* _Work required_: Keeping every character in place, output all the data.

* _Provided records_:
----

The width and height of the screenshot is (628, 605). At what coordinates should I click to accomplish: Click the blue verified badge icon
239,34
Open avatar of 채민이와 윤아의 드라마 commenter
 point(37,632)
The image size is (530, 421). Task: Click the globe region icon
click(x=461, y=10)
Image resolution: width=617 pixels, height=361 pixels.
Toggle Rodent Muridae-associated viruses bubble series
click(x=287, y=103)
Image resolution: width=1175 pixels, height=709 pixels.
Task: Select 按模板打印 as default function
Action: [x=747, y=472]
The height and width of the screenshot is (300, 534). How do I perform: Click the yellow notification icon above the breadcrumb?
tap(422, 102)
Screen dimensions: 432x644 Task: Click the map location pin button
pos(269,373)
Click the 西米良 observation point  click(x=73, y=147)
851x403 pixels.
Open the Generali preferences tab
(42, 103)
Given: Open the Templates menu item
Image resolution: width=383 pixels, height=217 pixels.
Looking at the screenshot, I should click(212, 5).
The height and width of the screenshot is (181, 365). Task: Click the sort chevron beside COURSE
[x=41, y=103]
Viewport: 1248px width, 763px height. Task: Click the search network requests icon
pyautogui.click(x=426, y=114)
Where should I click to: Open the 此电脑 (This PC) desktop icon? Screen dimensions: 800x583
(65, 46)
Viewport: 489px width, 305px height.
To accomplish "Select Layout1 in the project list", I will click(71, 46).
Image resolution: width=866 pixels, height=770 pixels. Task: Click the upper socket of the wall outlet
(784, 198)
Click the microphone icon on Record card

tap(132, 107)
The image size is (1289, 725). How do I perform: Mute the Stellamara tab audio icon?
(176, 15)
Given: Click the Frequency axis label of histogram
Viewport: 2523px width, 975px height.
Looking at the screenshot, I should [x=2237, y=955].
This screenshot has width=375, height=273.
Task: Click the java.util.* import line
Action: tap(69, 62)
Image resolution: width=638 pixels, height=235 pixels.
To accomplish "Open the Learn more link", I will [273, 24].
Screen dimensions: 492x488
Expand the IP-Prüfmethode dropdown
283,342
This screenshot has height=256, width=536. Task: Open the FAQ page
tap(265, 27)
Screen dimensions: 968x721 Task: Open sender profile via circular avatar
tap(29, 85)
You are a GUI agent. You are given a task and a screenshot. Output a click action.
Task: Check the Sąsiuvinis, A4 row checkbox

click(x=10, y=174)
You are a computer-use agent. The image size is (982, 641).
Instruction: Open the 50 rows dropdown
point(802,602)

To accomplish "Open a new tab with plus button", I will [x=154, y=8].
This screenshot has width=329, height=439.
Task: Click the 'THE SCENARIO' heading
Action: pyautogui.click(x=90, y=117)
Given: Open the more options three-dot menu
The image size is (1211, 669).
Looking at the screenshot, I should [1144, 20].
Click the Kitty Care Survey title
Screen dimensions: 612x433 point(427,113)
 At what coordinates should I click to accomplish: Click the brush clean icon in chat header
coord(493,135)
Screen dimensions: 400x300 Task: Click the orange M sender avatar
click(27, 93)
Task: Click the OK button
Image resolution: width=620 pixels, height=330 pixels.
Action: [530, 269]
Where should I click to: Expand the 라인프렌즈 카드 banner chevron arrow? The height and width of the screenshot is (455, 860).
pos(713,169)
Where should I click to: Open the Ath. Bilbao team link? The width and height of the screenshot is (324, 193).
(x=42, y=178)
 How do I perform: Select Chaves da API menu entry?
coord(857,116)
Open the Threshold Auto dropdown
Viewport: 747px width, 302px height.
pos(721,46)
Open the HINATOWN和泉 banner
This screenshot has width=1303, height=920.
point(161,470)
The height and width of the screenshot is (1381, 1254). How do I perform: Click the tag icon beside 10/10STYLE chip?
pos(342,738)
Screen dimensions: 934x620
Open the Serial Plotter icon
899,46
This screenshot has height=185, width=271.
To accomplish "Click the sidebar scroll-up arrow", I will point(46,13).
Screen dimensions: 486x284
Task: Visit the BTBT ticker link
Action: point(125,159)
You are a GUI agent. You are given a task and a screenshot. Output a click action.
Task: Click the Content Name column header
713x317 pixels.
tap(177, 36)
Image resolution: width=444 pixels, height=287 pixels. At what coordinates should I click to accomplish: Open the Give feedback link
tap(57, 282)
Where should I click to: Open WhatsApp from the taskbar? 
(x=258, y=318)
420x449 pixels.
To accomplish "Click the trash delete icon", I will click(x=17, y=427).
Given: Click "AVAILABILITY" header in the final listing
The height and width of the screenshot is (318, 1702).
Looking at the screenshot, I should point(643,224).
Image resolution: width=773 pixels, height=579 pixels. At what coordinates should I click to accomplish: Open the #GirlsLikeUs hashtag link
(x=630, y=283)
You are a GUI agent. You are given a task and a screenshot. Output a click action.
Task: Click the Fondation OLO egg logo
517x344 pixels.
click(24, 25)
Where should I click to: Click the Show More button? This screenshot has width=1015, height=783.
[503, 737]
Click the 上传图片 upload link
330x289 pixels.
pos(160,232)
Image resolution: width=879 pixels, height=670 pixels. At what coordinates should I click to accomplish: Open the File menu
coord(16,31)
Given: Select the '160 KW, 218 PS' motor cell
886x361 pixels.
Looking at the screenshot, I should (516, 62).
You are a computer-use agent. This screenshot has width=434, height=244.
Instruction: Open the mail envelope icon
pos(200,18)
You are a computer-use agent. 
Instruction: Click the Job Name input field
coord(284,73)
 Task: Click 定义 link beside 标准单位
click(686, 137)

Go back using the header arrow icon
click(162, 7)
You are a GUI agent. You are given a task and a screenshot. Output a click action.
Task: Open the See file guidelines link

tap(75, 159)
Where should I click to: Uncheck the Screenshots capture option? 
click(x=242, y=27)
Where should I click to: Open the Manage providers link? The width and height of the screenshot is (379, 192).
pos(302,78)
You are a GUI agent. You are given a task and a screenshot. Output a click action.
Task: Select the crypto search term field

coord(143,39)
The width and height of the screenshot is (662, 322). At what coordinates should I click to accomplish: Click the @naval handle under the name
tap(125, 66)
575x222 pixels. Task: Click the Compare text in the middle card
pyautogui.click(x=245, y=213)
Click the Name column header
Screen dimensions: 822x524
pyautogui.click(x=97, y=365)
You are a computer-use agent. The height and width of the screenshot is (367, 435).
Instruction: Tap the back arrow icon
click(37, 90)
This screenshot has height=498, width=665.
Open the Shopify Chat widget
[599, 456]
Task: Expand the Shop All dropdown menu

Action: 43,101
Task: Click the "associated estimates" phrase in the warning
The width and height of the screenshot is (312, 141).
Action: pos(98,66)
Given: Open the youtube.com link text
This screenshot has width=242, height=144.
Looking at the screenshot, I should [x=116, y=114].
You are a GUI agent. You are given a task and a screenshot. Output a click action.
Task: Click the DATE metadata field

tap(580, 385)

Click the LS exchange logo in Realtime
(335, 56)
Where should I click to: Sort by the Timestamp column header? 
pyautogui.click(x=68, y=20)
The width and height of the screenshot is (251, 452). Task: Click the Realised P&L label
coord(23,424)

----

* _Answer_:
The width and height of the screenshot is (628, 605). At what coordinates should I click to accomplish: Click the blue verified badge icon
239,34
Open avatar of 채민이와 윤아의 드라마 commenter
 point(37,632)
The image size is (530, 421). Task: Click the globe region icon
click(x=461, y=10)
Image resolution: width=617 pixels, height=361 pixels.
Toggle Rodent Muridae-associated viruses bubble series
click(x=287, y=103)
Image resolution: width=1175 pixels, height=709 pixels.
Task: Select 按模板打印 as default function
Action: [x=747, y=472]
The height and width of the screenshot is (300, 534). How do I perform: Click the yellow notification icon above the breadcrumb?
tap(422, 102)
Screen dimensions: 432x644 Task: Click the map location pin button
pos(269,373)
Click the 西米良 observation point  click(x=73, y=147)
851x403 pixels.
Open the Generali preferences tab
(42, 103)
Given: Open the Templates menu item
Image resolution: width=383 pixels, height=217 pixels.
Looking at the screenshot, I should click(212, 5).
The height and width of the screenshot is (181, 365). Task: Click the sort chevron beside COURSE
[x=41, y=103]
Viewport: 1248px width, 763px height. Task: Click the search network requests icon
pyautogui.click(x=426, y=114)
Where should I click to: Open the 此电脑 (This PC) desktop icon? Screen dimensions: 800x583
(65, 46)
Viewport: 489px width, 305px height.
To accomplish "Select Layout1 in the project list", I will click(71, 46).
Image resolution: width=866 pixels, height=770 pixels. Task: Click the upper socket of the wall outlet
(784, 198)
Click the microphone icon on Record card

tap(132, 107)
The image size is (1289, 725). How do I perform: Mute the Stellamara tab audio icon?
(176, 15)
Given: Click the Frequency axis label of histogram
Viewport: 2523px width, 975px height.
Looking at the screenshot, I should [x=2237, y=955].
This screenshot has width=375, height=273.
Task: Click the java.util.* import line
Action: tap(69, 62)
Image resolution: width=638 pixels, height=235 pixels.
To accomplish "Open the Learn more link", I will [273, 24].
Screen dimensions: 492x488
Expand the IP-Prüfmethode dropdown
283,342
This screenshot has height=256, width=536. Task: Open the FAQ page
tap(265, 27)
Screen dimensions: 968x721 Task: Open sender profile via circular avatar
tap(29, 85)
You are a GUI agent. You are given a task and a screenshot. Output a click action.
Task: Check the Sąsiuvinis, A4 row checkbox

click(x=10, y=174)
You are a computer-use agent. The image size is (982, 641).
Instruction: Open the 50 rows dropdown
point(802,602)

To accomplish "Open a new tab with plus button", I will [x=154, y=8].
This screenshot has width=329, height=439.
Task: Click the 'THE SCENARIO' heading
Action: pyautogui.click(x=90, y=117)
Given: Open the more options three-dot menu
The image size is (1211, 669).
Looking at the screenshot, I should [1144, 20].
Click the Kitty Care Survey title
Screen dimensions: 612x433 point(427,113)
 At what coordinates should I click to accomplish: Click the brush clean icon in chat header
coord(493,135)
Screen dimensions: 400x300 Task: Click the orange M sender avatar
click(27, 93)
Task: Click the OK button
Image resolution: width=620 pixels, height=330 pixels.
Action: [530, 269]
Where should I click to: Expand the 라인프렌즈 카드 banner chevron arrow? The height and width of the screenshot is (455, 860).
pos(713,169)
Where should I click to: Open the Ath. Bilbao team link? The width and height of the screenshot is (324, 193).
(x=42, y=178)
 How do I perform: Select Chaves da API menu entry?
coord(857,116)
Open the Threshold Auto dropdown
Viewport: 747px width, 302px height.
pos(721,46)
Open the HINATOWN和泉 banner
This screenshot has width=1303, height=920.
point(161,470)
The height and width of the screenshot is (1381, 1254). How do I perform: Click the tag icon beside 10/10STYLE chip?
pos(342,738)
Screen dimensions: 934x620
Open the Serial Plotter icon
899,46
This screenshot has height=185, width=271.
To accomplish "Click the sidebar scroll-up arrow", I will point(46,13).
Screen dimensions: 486x284
Task: Visit the BTBT ticker link
Action: point(125,159)
You are a GUI agent. You are given a task and a screenshot. Output a click action.
Task: Click the Content Name column header
713x317 pixels.
tap(177, 36)
Image resolution: width=444 pixels, height=287 pixels. At what coordinates should I click to accomplish: Open the Give feedback link
tap(57, 282)
Where should I click to: Open WhatsApp from the taskbar? 
(x=258, y=318)
420x449 pixels.
To accomplish "Click the trash delete icon", I will click(x=17, y=427).
Given: Click "AVAILABILITY" header in the final listing
The height and width of the screenshot is (318, 1702).
Looking at the screenshot, I should point(643,224).
Image resolution: width=773 pixels, height=579 pixels. At what coordinates should I click to accomplish: Open the #GirlsLikeUs hashtag link
(x=630, y=283)
You are a GUI agent. You are given a task and a screenshot. Output a click action.
Task: Click the Fondation OLO egg logo
517x344 pixels.
click(24, 25)
Where should I click to: Click the Show More button? This screenshot has width=1015, height=783.
[503, 737]
Click the 上传图片 upload link
330x289 pixels.
pos(160,232)
Image resolution: width=879 pixels, height=670 pixels. At what coordinates should I click to accomplish: Open the File menu
coord(16,31)
Given: Select the '160 KW, 218 PS' motor cell
886x361 pixels.
Looking at the screenshot, I should (516, 62).
You are a computer-use agent. This screenshot has width=434, height=244.
Instruction: Open the mail envelope icon
pos(200,18)
You are a computer-use agent. 
Instruction: Click the Job Name input field
coord(284,73)
 Task: Click 定义 link beside 标准单位
click(686, 137)

Go back using the header arrow icon
click(162, 7)
You are a GUI agent. You are given a task and a screenshot. Output a click action.
Task: Open the See file guidelines link

tap(75, 159)
Where should I click to: Uncheck the Screenshots capture option? 
click(x=242, y=27)
Where should I click to: Open the Manage providers link? The width and height of the screenshot is (379, 192).
pos(302,78)
You are a GUI agent. You are given a task and a screenshot. Output a click action.
Task: Select the crypto search term field

coord(143,39)
The width and height of the screenshot is (662, 322). At what coordinates should I click to accomplish: Click the @naval handle under the name
tap(125, 66)
575x222 pixels. Task: Click the Compare text in the middle card
pyautogui.click(x=245, y=213)
Click the Name column header
Screen dimensions: 822x524
pyautogui.click(x=97, y=365)
You are a computer-use agent. The height and width of the screenshot is (367, 435).
Instruction: Tap the back arrow icon
click(37, 90)
This screenshot has height=498, width=665.
Open the Shopify Chat widget
[599, 456]
Task: Expand the Shop All dropdown menu

Action: 43,101
Task: Click the "associated estimates" phrase in the warning
The width and height of the screenshot is (312, 141).
Action: pos(98,66)
Given: Open the youtube.com link text
This screenshot has width=242, height=144.
Looking at the screenshot, I should [x=116, y=114].
You are a GUI agent. You are given a task and a screenshot. Output a click action.
Task: Click the DATE metadata field

tap(580, 385)

Click the LS exchange logo in Realtime
(335, 56)
Where should I click to: Sort by the Timestamp column header? 
pyautogui.click(x=68, y=20)
The width and height of the screenshot is (251, 452). Task: Click the Realised P&L label
coord(23,424)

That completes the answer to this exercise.